Уф! Наконец-то он был на улице, один. Над густой толпой людей, вышедших на вечернюю прогулку, где-то в глубине улицы Князя Михаила мягко светились спокойным голубым светом две-три неоновые рекламы. На одной было написано «Колумбия», на другой — «Аптекарские товары». Под ними толкалась публика, жаждавшая развлечений, отдыха и любви. Вечернее гулянье! Глупые шуточки — вечно одни и те же в устах одних и тех же претенциозных безусых юнцов. Все тот же обманчивый блеск столичных витрин на старых домах. Все те же нежные молодые девушки с мечтой о Голливуде в ясных глазах. И все те же старички, с пальцами, унизанными перстнями, в белых гамашах и с цветком в петлице, которые печально греются возле чужой молодости. Байкич дотронулся до кармана с револьвером, до кармана с деньгами, и внезапно нахлынувшая на него тоска по Александре, по прогулкам вдвоем исчезла.
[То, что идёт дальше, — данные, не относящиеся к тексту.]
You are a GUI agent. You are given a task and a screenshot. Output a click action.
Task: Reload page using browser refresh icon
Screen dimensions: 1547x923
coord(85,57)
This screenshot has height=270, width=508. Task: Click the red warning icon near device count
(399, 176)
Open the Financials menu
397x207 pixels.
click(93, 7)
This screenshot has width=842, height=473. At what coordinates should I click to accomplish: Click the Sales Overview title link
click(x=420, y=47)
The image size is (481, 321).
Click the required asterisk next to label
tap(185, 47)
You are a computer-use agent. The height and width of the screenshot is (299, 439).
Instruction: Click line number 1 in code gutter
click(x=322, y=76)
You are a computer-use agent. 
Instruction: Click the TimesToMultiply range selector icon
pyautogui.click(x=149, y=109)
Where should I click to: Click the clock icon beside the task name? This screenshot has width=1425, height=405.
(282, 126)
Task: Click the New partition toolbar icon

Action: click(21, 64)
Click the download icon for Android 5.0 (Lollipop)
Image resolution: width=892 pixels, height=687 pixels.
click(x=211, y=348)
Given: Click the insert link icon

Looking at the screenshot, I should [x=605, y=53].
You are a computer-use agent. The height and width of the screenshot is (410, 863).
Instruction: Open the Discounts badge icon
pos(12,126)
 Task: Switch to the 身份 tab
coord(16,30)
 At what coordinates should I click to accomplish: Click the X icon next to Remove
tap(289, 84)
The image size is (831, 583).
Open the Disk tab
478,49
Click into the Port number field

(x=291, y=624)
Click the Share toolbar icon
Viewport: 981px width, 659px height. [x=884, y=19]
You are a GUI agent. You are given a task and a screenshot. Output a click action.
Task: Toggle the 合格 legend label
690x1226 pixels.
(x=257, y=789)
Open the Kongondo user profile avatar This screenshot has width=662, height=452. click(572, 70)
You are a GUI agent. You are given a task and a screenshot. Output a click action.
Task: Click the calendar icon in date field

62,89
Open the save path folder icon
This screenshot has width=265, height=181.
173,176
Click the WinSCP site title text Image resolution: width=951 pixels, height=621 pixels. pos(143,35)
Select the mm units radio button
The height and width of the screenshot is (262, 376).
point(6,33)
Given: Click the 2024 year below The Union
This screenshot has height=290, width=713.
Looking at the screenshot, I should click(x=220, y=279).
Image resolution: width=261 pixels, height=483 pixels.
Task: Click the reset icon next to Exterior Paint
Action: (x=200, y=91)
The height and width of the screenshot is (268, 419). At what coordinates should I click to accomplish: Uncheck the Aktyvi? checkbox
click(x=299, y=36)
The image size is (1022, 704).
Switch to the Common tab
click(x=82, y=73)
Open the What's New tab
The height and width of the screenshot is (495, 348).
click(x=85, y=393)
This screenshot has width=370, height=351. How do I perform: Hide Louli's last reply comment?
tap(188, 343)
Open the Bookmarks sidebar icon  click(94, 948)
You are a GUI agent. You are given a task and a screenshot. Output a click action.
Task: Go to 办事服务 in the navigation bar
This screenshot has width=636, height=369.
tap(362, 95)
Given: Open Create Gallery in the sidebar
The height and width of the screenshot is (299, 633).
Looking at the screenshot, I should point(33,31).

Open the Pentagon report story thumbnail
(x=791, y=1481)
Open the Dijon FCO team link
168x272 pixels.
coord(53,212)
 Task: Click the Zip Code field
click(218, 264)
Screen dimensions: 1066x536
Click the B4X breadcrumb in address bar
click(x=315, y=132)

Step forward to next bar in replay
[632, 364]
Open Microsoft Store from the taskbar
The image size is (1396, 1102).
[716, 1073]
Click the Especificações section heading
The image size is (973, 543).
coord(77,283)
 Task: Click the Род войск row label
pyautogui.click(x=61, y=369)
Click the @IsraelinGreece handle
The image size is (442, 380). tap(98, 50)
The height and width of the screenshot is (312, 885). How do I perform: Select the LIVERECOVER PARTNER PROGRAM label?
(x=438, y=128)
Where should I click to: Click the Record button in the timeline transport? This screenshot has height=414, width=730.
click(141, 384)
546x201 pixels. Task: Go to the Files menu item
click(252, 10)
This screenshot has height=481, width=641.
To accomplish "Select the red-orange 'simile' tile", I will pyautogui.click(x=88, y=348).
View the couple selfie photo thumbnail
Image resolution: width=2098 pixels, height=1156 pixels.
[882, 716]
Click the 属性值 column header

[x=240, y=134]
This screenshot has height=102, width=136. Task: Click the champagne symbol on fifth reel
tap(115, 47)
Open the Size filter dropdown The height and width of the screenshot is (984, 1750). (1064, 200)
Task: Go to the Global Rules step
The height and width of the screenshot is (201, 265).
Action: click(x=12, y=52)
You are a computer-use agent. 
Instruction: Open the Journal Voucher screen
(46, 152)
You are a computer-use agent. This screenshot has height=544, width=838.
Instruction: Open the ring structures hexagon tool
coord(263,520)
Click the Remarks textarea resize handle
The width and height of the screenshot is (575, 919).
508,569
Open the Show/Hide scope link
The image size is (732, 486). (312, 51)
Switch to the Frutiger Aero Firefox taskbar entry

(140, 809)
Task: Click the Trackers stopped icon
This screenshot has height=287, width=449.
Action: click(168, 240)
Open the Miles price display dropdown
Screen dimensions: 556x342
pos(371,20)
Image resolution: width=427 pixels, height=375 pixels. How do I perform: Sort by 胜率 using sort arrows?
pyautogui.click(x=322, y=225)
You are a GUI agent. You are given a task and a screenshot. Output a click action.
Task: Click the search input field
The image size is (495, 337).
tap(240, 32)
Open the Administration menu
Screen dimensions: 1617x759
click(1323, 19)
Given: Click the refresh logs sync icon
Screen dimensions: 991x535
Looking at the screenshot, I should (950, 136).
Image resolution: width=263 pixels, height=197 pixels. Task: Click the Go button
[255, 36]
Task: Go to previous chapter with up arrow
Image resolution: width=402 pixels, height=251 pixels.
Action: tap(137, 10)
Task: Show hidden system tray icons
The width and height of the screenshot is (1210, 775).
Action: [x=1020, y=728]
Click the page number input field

Он сдвинул шляпу на правый бок и отдался течению людского потока, который его подхватил и понес.
— Это ты хорошо сделал, — одобрил после минутного молчания Майсторович, — здорово! Немного контроля за ним не повредит, чтобы мы знали, а? На всякий случай, если у нас дело запутается.
Он был в духе. Но вдруг, вспомнив что-то, нахмурился.
— А то… ты еще не устроил? Мне не хотелось бы объясняться после того, как родится ребенок. Тогда обходится дороже.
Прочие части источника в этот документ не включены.